- **EXERCISE**:
Return, word for word, only the lines of the data below that lie between the line with "Task: Open the BTI 스포츠 tab" and the line with "Click the open", those two lines included.

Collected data
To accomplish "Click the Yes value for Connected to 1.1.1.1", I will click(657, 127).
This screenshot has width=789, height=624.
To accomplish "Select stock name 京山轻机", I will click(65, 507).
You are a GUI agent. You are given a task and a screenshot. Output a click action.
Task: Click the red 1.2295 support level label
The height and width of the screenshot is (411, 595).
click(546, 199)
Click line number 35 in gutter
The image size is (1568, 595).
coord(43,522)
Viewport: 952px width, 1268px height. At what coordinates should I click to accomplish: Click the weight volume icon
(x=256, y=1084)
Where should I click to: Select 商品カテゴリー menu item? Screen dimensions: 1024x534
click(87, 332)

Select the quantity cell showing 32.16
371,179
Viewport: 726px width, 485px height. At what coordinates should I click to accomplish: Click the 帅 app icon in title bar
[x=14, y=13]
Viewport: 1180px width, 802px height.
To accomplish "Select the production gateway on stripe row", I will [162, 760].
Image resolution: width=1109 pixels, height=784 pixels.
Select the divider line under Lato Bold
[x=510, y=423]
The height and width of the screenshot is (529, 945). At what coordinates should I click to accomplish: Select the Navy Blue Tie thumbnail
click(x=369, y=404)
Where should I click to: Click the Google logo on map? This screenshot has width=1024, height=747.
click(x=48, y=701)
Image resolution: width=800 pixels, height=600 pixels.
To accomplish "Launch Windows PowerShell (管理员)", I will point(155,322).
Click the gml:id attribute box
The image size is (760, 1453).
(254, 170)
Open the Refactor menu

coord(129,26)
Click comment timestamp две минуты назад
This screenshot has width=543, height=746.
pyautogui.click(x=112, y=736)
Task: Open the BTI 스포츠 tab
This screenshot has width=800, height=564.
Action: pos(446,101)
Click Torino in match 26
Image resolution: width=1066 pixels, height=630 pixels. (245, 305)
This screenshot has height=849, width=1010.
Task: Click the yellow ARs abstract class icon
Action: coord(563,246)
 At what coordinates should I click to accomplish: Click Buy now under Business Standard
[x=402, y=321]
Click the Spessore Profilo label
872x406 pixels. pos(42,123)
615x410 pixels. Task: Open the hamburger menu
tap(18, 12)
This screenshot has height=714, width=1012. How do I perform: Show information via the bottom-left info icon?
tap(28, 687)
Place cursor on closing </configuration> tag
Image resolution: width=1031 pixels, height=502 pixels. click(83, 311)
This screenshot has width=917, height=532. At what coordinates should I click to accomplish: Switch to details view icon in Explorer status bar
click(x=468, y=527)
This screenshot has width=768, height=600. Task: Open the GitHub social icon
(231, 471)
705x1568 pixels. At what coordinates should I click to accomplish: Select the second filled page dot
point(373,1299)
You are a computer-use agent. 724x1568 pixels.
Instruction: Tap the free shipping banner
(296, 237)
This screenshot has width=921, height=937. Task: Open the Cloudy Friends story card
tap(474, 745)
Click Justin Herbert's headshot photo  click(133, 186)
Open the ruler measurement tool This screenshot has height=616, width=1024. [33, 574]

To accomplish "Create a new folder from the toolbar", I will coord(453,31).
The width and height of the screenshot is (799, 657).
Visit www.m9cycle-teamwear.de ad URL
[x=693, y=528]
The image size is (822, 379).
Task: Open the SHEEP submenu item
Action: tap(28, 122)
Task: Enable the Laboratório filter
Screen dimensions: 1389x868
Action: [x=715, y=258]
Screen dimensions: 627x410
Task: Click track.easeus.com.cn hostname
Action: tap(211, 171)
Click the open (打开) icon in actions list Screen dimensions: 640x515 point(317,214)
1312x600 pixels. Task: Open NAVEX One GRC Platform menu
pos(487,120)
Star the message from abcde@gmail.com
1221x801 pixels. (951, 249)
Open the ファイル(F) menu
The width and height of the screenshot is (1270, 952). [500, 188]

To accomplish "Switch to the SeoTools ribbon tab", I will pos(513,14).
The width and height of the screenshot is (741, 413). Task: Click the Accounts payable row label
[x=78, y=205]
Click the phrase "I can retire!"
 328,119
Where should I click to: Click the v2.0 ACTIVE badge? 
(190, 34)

- **EXERCISE SOLUTION**:
Task: Open the BTI 스포츠 tab
This screenshot has width=800, height=564.
Action: pos(446,101)
Click Torino in match 26
Image resolution: width=1066 pixels, height=630 pixels. (245, 305)
This screenshot has height=849, width=1010.
Task: Click the yellow ARs abstract class icon
Action: coord(563,246)
 At what coordinates should I click to accomplish: Click Buy now under Business Standard
[x=402, y=321]
Click the Spessore Profilo label
872x406 pixels. pos(42,123)
615x410 pixels. Task: Open the hamburger menu
tap(18, 12)
This screenshot has height=714, width=1012. How do I perform: Show information via the bottom-left info icon?
tap(28, 687)
Place cursor on closing </configuration> tag
Image resolution: width=1031 pixels, height=502 pixels. click(83, 311)
This screenshot has width=917, height=532. At what coordinates should I click to accomplish: Switch to details view icon in Explorer status bar
click(x=468, y=527)
This screenshot has width=768, height=600. Task: Open the GitHub social icon
(231, 471)
705x1568 pixels. At what coordinates should I click to accomplish: Select the second filled page dot
point(373,1299)
You are a computer-use agent. 724x1568 pixels.
Instruction: Tap the free shipping banner
(296, 237)
This screenshot has width=921, height=937. Task: Open the Cloudy Friends story card
tap(474, 745)
Click Justin Herbert's headshot photo  click(133, 186)
Open the ruler measurement tool This screenshot has height=616, width=1024. [33, 574]

To accomplish "Create a new folder from the toolbar", I will coord(453,31).
The width and height of the screenshot is (799, 657).
Visit www.m9cycle-teamwear.de ad URL
[x=693, y=528]
The image size is (822, 379).
Task: Open the SHEEP submenu item
Action: tap(28, 122)
Task: Enable the Laboratório filter
Screen dimensions: 1389x868
Action: [x=715, y=258]
Screen dimensions: 627x410
Task: Click track.easeus.com.cn hostname
Action: tap(211, 171)
Click the open (打开) icon in actions list Screen dimensions: 640x515 point(317,214)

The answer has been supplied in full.